>> BEGIN GIVEN TEXT

$u_{n+1}-u_n-u_n^2\to 0$ implies $u_n$ goes either to $0$ or to $+\infty$ 
Let $u_n$ be a real sequence such that $\displaystyle u_{n+1}-u_n-u_n^2\to_{\infty} 0$.
Prove that either $u_n\to 0$ or $u_n \to +\infty$

Progress

*

*If $u_n$ is bounded,

it has a convergent subsequence $u_{n_k}$ that goes to $\beta$.
By assumption, $\displaystyle u_{n_k+1}\to \beta^2+\beta$
This proves that if $\beta$ is an accumulation point of $u_n$, then $\beta^2+\beta$ also is.
This forces $\beta \in (-2,0]$ (otherwise the sequence is not bounded)
And in this case, iterating and using the closedness of the set of accumulation points yields that $0$ is an accumulation point of $u_n$.
I should prove next that $\beta=0$, but I can't.

>> END GIVEN TEXT
>> BEGIN RECORD EXTRACTS

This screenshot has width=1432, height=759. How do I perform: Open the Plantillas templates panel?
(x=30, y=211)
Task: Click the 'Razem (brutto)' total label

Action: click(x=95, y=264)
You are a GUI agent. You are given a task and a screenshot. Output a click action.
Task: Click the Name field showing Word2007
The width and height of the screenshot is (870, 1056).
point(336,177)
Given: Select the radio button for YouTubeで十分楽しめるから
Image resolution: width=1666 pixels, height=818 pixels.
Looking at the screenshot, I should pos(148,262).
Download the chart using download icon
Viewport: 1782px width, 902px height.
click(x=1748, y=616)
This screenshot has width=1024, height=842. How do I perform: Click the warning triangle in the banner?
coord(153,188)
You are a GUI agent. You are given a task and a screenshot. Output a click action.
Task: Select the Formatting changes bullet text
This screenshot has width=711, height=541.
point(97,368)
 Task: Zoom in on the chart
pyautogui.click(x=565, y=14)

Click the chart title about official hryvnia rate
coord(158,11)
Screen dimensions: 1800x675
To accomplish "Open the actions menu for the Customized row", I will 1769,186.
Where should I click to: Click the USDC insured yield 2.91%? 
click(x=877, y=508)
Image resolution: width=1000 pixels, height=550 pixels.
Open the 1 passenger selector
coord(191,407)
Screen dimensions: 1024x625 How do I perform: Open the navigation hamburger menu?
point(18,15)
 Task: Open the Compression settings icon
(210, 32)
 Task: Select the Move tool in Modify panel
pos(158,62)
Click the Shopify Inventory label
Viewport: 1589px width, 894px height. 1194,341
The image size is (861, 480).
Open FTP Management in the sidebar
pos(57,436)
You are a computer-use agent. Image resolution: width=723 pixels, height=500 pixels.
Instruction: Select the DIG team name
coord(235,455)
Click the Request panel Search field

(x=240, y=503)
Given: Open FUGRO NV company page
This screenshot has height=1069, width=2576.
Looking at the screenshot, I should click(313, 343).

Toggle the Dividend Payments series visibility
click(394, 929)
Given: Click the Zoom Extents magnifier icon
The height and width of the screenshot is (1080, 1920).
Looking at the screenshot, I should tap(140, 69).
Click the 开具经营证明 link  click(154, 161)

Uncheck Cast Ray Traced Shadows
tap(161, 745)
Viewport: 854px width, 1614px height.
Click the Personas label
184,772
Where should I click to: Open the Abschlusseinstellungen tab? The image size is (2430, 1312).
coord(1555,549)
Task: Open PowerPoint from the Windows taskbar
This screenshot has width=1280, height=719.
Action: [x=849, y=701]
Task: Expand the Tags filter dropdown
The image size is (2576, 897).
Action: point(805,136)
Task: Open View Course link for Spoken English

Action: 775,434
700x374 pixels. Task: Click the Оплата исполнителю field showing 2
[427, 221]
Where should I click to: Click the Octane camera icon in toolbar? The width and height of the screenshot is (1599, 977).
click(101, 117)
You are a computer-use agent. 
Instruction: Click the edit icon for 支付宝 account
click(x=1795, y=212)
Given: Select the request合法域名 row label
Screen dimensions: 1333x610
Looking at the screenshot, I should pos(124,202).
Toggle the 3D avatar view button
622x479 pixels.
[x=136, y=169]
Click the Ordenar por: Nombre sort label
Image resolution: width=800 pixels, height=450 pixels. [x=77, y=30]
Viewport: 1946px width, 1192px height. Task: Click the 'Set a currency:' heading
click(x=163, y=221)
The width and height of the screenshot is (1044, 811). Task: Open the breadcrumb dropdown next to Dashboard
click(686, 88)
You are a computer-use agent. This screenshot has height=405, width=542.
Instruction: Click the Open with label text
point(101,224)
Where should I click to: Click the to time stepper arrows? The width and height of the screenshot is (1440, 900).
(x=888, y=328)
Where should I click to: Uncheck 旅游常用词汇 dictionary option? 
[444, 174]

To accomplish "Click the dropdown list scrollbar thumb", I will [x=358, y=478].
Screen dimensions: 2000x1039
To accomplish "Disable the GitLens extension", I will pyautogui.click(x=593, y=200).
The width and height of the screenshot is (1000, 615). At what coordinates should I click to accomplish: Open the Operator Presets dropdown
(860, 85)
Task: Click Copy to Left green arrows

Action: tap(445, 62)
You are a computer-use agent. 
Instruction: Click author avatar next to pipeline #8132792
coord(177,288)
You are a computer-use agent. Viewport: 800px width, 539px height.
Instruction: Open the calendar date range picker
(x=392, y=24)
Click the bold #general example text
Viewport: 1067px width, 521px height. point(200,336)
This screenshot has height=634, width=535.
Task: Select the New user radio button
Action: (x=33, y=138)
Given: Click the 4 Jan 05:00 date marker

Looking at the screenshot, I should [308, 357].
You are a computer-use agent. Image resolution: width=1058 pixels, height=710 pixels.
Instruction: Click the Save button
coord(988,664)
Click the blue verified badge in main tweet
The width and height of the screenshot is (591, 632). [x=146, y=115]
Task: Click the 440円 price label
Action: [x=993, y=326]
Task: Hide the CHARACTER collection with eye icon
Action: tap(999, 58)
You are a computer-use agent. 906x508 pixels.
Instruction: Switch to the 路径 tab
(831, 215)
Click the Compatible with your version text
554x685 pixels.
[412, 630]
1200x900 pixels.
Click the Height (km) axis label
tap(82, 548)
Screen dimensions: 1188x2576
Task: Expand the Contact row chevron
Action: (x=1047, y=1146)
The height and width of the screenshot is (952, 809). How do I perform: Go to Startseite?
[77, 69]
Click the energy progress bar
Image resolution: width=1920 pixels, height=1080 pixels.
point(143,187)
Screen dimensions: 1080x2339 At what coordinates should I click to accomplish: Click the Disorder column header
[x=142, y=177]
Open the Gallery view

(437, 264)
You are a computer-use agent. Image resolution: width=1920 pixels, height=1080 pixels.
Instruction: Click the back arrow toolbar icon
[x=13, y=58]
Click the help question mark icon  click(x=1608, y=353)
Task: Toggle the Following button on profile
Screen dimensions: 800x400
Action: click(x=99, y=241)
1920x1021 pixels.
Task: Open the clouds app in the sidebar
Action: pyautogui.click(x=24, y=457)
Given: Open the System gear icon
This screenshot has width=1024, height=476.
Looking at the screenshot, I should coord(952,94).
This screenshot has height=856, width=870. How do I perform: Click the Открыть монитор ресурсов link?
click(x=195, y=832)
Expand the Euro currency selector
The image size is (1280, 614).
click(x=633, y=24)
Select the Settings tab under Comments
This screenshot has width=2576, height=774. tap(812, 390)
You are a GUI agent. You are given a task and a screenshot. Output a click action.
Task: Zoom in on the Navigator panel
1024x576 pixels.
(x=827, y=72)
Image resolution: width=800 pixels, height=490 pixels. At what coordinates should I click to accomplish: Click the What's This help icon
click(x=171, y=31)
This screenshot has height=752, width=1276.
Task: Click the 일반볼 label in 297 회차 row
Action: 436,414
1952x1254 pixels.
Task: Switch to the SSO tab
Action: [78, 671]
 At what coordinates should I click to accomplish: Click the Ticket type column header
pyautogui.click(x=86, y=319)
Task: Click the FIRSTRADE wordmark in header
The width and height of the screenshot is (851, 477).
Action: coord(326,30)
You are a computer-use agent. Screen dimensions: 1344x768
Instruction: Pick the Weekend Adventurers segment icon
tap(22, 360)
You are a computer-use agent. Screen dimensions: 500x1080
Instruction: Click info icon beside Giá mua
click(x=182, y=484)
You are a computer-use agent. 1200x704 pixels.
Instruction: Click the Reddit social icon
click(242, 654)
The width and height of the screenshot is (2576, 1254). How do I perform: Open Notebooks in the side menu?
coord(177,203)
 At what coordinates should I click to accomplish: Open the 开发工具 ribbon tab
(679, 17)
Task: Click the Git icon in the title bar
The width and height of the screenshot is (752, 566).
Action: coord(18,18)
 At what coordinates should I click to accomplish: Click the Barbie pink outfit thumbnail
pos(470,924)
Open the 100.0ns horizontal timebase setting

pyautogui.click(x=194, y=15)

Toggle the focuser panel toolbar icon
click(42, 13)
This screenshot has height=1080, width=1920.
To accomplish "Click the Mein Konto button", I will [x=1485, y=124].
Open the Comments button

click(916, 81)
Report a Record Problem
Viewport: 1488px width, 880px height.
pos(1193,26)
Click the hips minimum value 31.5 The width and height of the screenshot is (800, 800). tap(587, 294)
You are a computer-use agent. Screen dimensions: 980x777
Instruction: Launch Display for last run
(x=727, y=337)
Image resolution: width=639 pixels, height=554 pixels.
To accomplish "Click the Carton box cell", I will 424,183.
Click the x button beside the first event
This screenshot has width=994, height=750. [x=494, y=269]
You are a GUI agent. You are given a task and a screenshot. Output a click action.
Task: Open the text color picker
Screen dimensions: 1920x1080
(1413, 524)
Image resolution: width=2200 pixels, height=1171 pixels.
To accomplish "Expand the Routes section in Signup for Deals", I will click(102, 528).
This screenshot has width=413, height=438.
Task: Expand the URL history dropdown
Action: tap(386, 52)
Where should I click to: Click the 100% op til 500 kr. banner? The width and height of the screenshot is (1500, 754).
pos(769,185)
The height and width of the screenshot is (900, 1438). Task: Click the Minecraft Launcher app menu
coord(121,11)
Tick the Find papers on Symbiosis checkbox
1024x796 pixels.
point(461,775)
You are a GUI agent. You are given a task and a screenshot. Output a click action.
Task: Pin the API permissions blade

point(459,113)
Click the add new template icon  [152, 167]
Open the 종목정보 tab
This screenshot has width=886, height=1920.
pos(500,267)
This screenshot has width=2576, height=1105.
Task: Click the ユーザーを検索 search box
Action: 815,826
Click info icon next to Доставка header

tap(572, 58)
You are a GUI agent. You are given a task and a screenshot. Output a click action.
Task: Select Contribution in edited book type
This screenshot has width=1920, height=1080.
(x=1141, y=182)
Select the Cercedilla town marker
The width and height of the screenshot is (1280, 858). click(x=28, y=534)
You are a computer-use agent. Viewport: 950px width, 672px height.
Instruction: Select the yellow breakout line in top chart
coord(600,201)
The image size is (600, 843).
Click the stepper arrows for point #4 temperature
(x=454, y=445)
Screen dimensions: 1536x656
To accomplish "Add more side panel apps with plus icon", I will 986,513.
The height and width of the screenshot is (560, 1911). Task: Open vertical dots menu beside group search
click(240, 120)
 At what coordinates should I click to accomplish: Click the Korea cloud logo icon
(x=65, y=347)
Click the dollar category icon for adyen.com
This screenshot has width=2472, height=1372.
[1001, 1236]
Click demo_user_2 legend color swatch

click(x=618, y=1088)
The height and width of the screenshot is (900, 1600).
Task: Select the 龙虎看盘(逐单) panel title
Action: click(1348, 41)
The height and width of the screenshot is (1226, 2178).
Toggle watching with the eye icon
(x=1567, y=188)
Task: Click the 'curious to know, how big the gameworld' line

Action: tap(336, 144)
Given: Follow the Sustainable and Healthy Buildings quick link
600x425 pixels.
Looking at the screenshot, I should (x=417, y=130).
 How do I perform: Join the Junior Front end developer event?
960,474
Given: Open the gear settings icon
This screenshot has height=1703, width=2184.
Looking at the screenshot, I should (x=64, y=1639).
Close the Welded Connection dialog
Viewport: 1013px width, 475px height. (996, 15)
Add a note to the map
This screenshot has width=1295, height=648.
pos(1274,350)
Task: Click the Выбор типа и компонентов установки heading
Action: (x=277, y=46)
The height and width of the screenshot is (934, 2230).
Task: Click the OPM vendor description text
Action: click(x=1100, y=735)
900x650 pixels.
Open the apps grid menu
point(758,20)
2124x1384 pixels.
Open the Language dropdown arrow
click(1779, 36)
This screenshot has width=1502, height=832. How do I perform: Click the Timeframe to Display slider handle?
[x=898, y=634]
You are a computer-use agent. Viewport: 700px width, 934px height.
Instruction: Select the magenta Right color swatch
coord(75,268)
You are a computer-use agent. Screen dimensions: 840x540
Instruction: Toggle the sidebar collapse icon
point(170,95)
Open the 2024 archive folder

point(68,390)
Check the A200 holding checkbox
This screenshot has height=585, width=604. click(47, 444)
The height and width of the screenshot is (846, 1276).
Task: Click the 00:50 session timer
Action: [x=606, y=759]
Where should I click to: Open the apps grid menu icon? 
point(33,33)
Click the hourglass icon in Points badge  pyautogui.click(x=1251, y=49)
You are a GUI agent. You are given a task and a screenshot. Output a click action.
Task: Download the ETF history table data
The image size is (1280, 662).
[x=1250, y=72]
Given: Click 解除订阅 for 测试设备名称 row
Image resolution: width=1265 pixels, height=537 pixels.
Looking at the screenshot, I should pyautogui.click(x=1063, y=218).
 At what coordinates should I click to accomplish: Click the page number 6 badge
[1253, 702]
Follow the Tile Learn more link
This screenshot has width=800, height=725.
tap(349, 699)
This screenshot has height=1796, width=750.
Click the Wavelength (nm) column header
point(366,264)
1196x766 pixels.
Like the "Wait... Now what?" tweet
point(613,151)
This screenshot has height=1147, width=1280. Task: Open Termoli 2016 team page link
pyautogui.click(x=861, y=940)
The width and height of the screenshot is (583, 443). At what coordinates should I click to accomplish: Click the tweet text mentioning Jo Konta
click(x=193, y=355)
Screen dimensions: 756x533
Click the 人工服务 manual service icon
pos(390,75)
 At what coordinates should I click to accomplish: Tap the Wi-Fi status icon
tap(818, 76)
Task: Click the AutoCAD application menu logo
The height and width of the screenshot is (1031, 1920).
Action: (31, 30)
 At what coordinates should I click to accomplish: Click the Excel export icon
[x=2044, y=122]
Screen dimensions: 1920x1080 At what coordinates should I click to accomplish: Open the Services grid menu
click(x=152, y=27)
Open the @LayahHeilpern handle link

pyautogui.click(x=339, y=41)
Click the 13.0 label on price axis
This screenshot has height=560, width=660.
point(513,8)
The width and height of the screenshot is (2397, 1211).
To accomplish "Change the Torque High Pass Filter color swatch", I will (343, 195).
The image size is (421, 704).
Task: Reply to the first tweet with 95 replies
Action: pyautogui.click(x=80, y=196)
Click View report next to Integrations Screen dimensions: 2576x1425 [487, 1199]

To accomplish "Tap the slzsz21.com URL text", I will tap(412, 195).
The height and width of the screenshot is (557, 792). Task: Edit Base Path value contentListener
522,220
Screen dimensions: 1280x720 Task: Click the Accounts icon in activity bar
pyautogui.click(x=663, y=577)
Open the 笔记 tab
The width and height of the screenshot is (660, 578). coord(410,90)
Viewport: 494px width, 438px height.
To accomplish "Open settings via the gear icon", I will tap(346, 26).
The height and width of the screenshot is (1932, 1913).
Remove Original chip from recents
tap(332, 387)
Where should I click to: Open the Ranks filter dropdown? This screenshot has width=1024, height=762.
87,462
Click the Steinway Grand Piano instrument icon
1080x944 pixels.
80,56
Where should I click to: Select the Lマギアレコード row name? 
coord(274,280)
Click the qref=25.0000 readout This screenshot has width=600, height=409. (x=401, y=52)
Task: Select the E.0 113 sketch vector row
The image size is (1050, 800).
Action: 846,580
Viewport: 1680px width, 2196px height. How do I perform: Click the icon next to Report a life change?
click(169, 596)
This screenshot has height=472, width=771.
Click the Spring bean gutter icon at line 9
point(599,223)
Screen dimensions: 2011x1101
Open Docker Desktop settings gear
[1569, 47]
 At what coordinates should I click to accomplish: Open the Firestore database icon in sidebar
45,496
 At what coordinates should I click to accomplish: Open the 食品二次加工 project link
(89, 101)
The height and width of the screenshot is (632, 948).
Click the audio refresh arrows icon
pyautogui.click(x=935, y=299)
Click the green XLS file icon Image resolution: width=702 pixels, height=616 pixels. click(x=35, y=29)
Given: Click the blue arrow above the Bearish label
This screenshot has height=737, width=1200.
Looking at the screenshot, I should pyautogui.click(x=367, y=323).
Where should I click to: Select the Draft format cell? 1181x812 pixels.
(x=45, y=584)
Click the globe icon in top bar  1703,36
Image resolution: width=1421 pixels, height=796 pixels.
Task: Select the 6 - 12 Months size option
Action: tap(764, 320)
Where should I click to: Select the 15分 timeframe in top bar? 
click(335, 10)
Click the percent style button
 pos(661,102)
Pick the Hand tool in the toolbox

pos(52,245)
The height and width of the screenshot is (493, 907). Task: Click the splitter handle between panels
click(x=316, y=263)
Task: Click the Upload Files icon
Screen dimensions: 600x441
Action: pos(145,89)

>> END RECORD EXTRACTS

[WHAT IS ASKED]: Write what comes next in the forum post about the sequence where $u_{n+1}-u_n-u_n^2$ tends to 0, picking up right after its last sentence.

[WRITTEN REPLY]:
EDIT: the crucial point that I missed is going backward (rewriting $u_n-u_{n-1}-u_{n-1}^2\to 0$), as Krokop did in his answer.

*

*If $u_n$ is unbounded,

$u_n$ has a subsequence that goes to $+|-\infty$.
EDIT: this part still lacks a slick and elegant proof
 A: Let $E$ be the set of  accumulation point of $(u_n)$. You have already prove that  $\beta^2+\beta\in E$ 
$u_n$ is bounded, one can extract a convergent subsequence of the sequence $u_{\phi(n)-1}$ and its limit $\mu$ verifies $\mu^2+\mu=\beta$. So $E$ is invariant under $f$. Where $f:\mathbb{R}\rightarrow \mathbb{R}$, $x\mapsto x^2+x$.
Let $m=\inf E \quad\text{and}\quad M=\sup E$. We have $f(M)\le M$ then $M=0$.
Moreover,
If $\lambda\in E$ then there exist $\alpha\in E$ such that $f(\alpha) = \alpha^2+\alpha = \lambda$ : Every element of $E$ is in the image of $f$, then $m\ge\frac{-1}{4}$, and $[m^2+m,M^2+M] = f(E) = E = [m,M]$ because $f$ is increasing on $[\frac{-1}{4},0]$. So $m^2 + m = m$ and $M^2 + M = M$. So $m = M = 0$.
Therefore $E=\{0\}$ and your result follow.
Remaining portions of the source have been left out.